### BRIEF
Below are some entries; report how many of their lines contain the word "agent", giving nothing besides the number.

*** Opening PROVIDED ENTRIES ***

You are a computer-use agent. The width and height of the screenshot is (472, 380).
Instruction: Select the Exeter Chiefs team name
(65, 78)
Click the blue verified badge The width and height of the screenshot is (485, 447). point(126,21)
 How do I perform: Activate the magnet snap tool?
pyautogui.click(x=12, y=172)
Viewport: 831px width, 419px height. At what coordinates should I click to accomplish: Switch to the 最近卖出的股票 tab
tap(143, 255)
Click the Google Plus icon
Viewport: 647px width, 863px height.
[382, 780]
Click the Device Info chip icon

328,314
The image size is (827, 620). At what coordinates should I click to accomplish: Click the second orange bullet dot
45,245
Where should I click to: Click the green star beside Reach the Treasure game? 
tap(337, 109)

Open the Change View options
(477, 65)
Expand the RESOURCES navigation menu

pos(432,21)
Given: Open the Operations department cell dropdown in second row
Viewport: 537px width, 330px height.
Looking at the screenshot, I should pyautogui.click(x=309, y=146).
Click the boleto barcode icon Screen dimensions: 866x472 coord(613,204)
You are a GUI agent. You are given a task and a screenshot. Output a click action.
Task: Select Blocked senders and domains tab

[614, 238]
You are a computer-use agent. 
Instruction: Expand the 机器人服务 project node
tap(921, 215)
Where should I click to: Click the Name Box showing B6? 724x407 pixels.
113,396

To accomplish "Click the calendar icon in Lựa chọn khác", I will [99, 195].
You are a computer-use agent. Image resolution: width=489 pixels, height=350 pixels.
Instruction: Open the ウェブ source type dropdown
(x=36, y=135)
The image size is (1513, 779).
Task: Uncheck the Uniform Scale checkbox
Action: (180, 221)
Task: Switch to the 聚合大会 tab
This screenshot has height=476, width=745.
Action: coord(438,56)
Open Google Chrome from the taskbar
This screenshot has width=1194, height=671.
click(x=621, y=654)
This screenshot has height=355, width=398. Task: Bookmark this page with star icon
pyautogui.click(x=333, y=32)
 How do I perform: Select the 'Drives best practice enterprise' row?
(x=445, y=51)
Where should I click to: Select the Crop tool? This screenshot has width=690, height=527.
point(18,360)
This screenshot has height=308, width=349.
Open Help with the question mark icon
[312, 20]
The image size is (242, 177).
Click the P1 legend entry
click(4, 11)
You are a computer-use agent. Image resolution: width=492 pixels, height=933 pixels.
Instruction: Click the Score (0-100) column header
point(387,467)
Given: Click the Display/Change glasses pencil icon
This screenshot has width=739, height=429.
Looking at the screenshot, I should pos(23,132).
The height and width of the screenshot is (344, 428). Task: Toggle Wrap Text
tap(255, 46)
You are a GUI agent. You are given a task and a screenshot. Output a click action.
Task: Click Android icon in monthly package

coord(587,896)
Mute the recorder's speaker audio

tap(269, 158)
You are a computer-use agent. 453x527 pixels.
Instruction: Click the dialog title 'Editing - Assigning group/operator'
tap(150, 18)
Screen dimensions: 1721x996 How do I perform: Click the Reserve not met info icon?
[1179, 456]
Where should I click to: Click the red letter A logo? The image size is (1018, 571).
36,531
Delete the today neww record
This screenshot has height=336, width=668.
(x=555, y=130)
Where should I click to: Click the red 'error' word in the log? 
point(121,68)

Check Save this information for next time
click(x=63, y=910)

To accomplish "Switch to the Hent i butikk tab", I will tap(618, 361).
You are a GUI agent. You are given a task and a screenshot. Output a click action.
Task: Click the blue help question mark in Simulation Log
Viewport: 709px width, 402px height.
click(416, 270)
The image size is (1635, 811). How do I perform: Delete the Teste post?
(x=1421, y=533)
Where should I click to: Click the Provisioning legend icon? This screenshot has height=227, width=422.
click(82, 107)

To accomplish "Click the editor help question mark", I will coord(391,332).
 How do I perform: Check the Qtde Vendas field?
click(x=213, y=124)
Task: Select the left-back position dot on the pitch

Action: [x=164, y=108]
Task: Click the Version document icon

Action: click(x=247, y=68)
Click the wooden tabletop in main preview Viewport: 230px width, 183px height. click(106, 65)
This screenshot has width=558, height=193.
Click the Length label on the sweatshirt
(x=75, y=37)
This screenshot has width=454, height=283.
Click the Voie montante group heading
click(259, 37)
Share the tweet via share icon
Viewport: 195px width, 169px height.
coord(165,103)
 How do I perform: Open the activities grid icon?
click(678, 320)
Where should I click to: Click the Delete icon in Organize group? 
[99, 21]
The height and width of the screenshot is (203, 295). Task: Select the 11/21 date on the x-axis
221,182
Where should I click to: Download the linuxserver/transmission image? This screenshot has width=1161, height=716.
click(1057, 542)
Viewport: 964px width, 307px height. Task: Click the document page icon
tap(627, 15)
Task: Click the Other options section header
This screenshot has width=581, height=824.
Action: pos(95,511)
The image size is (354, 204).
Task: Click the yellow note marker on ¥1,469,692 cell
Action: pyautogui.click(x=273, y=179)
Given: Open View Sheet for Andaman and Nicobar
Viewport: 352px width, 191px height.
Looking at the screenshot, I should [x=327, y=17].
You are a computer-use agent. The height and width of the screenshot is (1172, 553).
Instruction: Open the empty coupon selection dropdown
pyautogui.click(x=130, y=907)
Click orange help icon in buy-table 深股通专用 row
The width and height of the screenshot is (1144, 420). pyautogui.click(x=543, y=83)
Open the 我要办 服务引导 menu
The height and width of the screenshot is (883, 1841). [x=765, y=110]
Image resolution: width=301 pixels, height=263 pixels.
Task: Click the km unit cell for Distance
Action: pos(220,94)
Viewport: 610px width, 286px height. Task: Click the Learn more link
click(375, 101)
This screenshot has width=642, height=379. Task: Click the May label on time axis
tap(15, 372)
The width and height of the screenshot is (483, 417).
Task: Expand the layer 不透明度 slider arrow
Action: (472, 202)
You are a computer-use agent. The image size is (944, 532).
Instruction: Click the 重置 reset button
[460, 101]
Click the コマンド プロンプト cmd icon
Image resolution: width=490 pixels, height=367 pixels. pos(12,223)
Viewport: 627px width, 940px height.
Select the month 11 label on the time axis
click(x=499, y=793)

*** Closing PROVIDED ENTRIES ***

### COMPLETED EXERCISE
10